Trying to start a small herd for eventual meat production. If you are a breeder that has stock to sell, please contact me. We recently completed our re-fencing project and are now read to start buying does; not ready for a buck just yet. We currently have 2 pet goats that we won't be using for breeding purposes.

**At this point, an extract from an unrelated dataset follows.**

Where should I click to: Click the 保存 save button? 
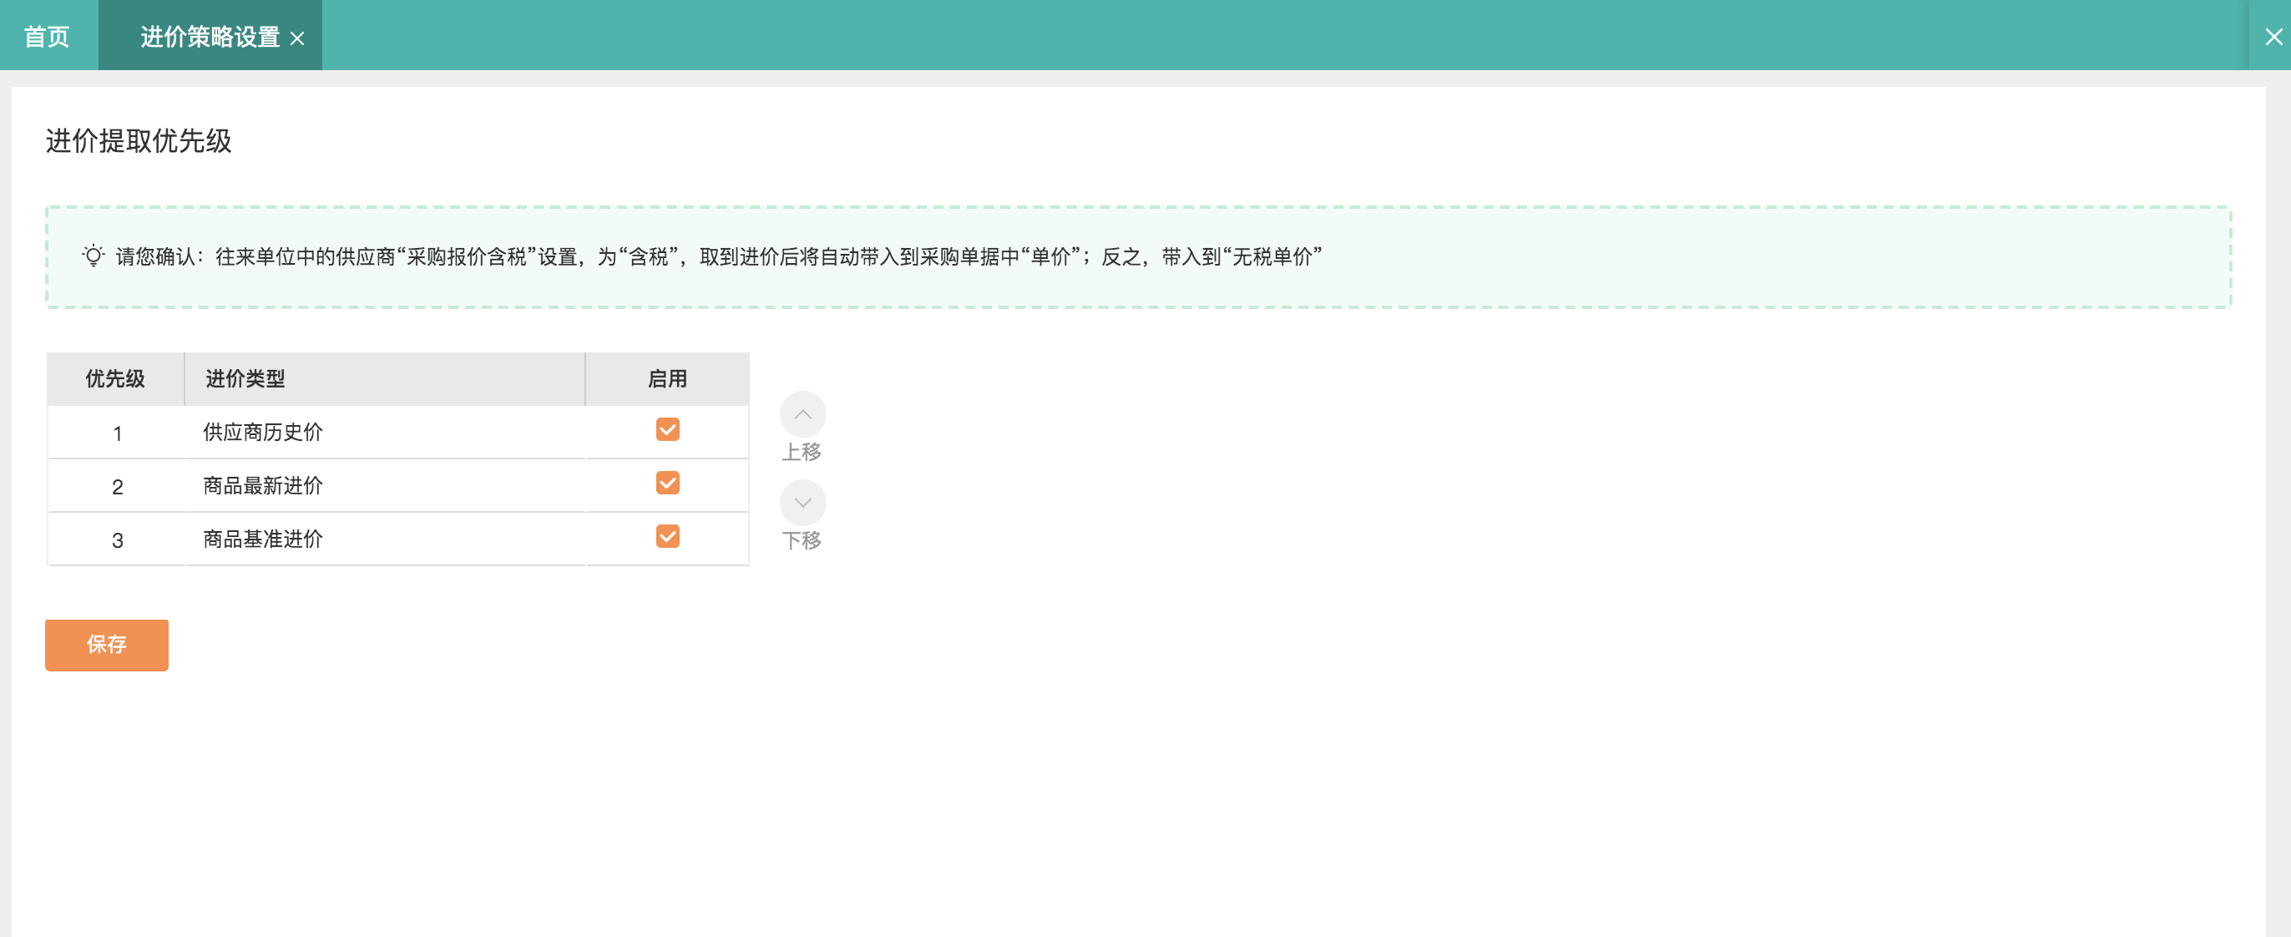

Also, would love to hear of goat vet recommendations in the Enumclaw area. My regular horse vet can do some stuff, but if I need a goat specialist it would be nice to know who people prefer.

hlala:


----------



## RPC (Nov 6, 2009)

*Re: Looking to buy registered pure Boers in WA state*

I believe there are 2 people on here from WA that raise boers but I am not sure if they have anything to sell. Nancy D is one of them.


----------



## freedomstarfarm (Mar 25, 2011)

*Re: Looking to buy registered pure Boers in WA state*

Pam who also raises them is in Northern CA.


----------



## nancy d (Oct 5, 2007)

*Re: Looking to buy registered pure Boers in WA state*

Thanks RPC :hug: Hi Latigo Liz, right now I have two yrlng does who could go.
One was just exposed & the other is in with buck right now.
I like to raise them thick & meaty.
Doe #1 (Shotgun) is going to be a big girl. Dam & older half bro on site as well as buck.
Doe #2 (Tess) is more feminine. Both have 1+1 clean teats & good bites.
They are both registered with ABGA but not show material. Tess has one horn that is bent at the end like a thumb & Shotgun lacks pigmentation on head & tail but both should be good mothers in 5 mos.
Feel free to contact me if you are interested.


----------



## Tenacross (May 26, 2011)

*Re: Looking to buy registered pure Boers in WA state*

I live in Enumclaw too. I don't have anything for sale though. Hopefully some day. I bought a doe from Nancy D and I really like her. Nancy's does are big and healthy.


----------



## RPC (Nov 6, 2009)

*Re: Looking to buy registered pure Boers in WA state*

That is awesome that you both live in the same city.


----------



## nancy d (Oct 5, 2007)

*Re: Looking to buy registered pure Boers in WA state*



Tenacross said:


> I live in Enumclaw too. I don't have anything for sale though. Hopefully some day. I bought a doe from Nancy D and I really like her. Nancy's does are big and healthy.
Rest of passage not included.